A member of President Barack Obama’s cabinet urged the United Kingdom last week not to withdraw from the European Union, arguing that it “is in America’s interests” for Britain to be a member of the bloc. “We welcome an outward looking EU with Britain in it,” said Assistant Secretary of State for Europe Philip Gordon.
Gordon said he fretted about a possible British referendum about membership, arguing that such votes “have often turned countries inward.” He added, “The more the EU reflects on its internal debate the less it is able to be unified.”
American obsession with Europe’s political integration is hardly new. Indeed, it dates back to immediately after World War II when the United States encouraged and facilitates the process. A united Europe would prevent war and thus the need for American intervention and be a strong enough bloc to resist Soviet expansion.
Nowadays, American support for closer European union seems to stem more from a frustration with the continent’s perennial inability to formulate single policy than a calculated assessment of its national interests.
“Every hour at an EU summit spent debating the institutional makeup of the European Union is one less hour spent talking about how we can solve our common challenges of jobs, growth and international peace around the world,” said Gordon — not only in a sign of impatience but ignorance for the institutional makeup of the union is critical if Europe, internally and with other powers, is to address the challenges that he mentioned.
Unsurprisingly, Gordon’s British audience didn’t take too kindly to his advice. Conservative lawmaker Peter Bone suggested that the secretary should “butt out” since the issue of membership had “nothing to do with the Americans.”
Nigel Farage, head of the United Kingdom Independence Party, earlier reminded Barack Obama that “while he’s been elected president, he’s been elected president of the United States only” when he pushed for Turkish membership, something most Western European countries at present oppose.
British engagement in Europe may be in America’s interest to the extent that it balances the anti-Americanism of other member states, particularly in the European Parliament where every measure that defies the United States can count on broad support. But it would simultaneously erode the United Kingdom’s ability to act as a true ally.
If there is deeper defense and foreign policy cooperation in Europe, the major continental powers — France, Germany, Italy, Poland — would have a far greater say in it than Britain.

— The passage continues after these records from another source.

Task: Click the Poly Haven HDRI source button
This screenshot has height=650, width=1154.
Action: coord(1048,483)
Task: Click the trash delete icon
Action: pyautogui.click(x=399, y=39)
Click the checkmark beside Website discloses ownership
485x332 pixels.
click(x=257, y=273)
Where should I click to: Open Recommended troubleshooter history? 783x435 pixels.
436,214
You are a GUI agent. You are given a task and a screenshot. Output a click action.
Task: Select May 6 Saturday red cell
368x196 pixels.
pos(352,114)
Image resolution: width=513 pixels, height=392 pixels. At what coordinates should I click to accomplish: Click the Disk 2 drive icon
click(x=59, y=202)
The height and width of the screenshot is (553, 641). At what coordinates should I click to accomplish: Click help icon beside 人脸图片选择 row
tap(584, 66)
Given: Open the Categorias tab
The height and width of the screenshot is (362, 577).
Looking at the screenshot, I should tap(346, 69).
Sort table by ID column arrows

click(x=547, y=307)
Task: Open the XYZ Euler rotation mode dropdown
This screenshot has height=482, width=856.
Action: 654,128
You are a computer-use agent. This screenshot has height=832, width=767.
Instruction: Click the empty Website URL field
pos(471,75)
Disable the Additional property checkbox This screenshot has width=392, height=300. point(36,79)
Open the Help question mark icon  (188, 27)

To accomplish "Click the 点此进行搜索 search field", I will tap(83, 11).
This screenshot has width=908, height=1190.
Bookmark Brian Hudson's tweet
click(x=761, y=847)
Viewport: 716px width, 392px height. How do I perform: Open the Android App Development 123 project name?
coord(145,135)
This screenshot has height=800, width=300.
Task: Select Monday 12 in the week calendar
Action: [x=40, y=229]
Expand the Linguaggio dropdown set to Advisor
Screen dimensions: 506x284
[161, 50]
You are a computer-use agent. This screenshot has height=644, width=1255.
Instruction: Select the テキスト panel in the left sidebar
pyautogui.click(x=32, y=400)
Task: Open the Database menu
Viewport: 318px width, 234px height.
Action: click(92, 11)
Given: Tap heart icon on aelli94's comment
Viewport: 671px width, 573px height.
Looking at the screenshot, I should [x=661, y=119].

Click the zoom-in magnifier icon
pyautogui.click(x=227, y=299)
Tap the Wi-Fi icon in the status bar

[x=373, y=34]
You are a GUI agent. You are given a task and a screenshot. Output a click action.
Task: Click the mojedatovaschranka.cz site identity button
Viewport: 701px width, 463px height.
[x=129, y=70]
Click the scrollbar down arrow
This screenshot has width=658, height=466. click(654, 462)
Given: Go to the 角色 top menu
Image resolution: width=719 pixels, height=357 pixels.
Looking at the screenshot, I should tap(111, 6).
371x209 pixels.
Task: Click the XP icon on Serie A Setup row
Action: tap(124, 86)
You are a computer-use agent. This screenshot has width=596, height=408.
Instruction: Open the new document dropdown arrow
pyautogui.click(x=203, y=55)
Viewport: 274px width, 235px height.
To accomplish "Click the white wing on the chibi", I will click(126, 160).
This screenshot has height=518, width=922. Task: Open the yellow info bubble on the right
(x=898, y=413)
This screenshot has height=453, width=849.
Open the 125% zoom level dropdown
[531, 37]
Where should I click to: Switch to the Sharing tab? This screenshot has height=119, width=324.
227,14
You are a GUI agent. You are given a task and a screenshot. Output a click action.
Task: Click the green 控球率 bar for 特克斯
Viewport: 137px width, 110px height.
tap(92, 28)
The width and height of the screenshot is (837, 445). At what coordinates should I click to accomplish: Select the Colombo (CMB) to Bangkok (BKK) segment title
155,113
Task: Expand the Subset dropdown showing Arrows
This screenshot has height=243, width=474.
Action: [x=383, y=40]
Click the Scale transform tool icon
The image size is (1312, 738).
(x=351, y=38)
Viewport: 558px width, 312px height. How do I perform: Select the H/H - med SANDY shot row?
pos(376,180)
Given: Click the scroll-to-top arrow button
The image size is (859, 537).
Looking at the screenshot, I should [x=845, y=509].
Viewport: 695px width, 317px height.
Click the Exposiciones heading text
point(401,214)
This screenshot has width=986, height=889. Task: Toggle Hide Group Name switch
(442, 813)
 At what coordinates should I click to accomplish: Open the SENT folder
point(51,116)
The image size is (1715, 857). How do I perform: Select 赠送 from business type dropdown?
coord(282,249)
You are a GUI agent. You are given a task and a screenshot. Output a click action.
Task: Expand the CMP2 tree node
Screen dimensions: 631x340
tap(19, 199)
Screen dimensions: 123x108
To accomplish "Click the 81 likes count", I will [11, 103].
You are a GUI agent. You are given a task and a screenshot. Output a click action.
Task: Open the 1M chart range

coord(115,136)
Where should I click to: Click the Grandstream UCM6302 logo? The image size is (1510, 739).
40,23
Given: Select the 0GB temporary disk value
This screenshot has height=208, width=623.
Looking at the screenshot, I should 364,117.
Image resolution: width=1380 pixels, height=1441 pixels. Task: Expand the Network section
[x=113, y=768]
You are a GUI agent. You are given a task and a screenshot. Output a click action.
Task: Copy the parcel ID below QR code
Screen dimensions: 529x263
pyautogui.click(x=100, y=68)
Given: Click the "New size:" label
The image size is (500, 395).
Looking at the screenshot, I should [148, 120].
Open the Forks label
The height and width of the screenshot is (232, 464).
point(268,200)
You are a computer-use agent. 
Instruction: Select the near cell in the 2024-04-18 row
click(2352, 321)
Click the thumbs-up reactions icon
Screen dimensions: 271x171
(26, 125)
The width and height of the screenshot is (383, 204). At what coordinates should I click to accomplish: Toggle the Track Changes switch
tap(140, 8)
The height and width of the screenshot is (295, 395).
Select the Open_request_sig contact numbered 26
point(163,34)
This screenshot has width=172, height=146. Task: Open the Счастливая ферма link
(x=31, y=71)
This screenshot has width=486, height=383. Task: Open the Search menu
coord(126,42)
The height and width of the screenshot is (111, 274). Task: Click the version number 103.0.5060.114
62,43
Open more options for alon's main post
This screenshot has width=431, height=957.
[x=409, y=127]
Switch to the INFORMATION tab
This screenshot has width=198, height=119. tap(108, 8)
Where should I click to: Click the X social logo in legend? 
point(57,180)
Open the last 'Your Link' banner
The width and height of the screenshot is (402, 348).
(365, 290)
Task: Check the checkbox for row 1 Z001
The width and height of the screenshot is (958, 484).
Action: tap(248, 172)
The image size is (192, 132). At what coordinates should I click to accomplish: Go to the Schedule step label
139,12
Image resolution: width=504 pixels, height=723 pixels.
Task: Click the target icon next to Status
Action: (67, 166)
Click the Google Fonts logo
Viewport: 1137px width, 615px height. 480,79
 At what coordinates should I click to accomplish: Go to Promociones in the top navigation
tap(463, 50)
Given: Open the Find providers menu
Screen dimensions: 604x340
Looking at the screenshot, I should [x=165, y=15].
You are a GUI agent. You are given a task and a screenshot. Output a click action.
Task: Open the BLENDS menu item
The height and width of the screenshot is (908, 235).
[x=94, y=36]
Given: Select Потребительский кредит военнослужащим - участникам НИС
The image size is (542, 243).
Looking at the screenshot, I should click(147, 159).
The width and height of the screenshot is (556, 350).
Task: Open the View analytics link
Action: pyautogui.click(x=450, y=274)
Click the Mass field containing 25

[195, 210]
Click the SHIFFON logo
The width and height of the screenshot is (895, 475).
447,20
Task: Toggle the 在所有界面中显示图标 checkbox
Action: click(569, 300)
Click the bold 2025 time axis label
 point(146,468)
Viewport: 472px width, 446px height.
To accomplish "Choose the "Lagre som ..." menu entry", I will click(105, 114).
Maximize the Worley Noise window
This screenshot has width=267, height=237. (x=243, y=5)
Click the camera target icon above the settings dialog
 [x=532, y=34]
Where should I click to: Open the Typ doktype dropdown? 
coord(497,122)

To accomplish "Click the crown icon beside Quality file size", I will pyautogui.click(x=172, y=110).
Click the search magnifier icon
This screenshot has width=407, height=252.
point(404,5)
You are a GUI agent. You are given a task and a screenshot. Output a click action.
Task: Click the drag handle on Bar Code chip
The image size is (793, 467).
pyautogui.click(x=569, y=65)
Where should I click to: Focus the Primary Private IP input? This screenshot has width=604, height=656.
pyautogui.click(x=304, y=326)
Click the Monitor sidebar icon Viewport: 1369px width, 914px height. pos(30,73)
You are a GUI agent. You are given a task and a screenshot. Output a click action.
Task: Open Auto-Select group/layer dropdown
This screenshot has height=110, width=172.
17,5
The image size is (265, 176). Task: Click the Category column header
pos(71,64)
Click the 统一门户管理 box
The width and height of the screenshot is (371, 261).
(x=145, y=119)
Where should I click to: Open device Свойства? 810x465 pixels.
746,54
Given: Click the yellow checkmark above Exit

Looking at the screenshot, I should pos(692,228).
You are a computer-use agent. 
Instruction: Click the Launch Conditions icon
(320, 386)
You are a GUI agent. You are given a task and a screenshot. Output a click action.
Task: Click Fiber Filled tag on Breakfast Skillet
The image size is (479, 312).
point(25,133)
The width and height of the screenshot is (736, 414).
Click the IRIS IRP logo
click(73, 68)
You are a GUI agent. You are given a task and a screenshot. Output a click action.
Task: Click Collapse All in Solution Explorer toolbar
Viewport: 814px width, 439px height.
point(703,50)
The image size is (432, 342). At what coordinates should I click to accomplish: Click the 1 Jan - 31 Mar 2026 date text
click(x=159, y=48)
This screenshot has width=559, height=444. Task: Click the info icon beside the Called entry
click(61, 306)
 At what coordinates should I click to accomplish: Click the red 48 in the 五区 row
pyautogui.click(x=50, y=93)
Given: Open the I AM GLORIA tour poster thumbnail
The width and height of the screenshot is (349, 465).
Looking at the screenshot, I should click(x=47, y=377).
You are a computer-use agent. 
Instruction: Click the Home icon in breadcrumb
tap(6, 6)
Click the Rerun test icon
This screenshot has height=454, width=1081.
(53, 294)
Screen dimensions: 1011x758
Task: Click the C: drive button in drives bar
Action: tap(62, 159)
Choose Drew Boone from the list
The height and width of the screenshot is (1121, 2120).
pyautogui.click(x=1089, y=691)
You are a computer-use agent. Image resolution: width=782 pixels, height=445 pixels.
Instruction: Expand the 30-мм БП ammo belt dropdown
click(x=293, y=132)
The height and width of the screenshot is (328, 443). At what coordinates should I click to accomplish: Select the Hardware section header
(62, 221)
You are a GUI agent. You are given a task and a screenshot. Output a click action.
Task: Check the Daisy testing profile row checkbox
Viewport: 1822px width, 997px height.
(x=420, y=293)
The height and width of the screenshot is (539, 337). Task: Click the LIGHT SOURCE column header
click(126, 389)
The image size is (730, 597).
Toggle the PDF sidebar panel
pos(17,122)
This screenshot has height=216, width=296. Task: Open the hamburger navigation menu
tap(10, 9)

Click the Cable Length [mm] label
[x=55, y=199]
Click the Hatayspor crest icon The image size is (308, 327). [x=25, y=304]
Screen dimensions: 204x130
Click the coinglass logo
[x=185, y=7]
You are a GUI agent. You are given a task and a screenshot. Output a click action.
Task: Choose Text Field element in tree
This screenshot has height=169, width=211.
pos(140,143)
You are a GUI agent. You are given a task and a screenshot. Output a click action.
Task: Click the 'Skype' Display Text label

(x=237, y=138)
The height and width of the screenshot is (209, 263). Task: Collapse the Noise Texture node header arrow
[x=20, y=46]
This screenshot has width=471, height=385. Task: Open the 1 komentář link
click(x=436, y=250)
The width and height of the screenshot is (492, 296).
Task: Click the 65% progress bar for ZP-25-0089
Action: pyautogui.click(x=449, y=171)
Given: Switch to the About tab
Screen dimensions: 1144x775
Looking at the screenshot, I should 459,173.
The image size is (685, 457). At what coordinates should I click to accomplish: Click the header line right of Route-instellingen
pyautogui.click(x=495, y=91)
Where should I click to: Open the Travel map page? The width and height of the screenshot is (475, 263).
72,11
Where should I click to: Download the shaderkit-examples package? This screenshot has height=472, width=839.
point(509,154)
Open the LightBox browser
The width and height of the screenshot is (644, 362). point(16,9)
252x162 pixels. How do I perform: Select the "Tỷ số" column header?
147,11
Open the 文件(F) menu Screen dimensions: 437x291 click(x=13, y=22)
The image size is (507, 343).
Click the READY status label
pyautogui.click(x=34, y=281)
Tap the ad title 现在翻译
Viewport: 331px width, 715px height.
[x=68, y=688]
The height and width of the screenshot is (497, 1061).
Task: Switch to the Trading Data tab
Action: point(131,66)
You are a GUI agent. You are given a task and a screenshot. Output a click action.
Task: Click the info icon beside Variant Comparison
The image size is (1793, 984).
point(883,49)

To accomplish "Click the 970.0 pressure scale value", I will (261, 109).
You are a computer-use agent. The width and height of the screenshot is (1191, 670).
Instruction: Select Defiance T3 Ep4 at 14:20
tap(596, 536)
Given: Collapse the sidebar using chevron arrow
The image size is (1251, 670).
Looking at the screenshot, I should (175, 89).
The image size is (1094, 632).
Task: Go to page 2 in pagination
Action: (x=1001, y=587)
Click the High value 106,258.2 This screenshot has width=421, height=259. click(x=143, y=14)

Of those, only Poland can be considered a reliable American partner whatever the circumstances. France and Germany by contrast, for different reasons, are usually less willing to wholeheartedly back American policy. The former especially would like to make a united Europe an instrument of its own international ambitions. While as long as it has to cope with more than two dozen national interests and opinions, it may be more inclined to work with the United States directly than go through Brussels. The Germans are altogether less internationalist.
While there is no European security policy, the United States can exploit differences among member states and always find coalitions of the willing. Better to have the continent divided and be able to scramble for such support than find none at all when Europe is united.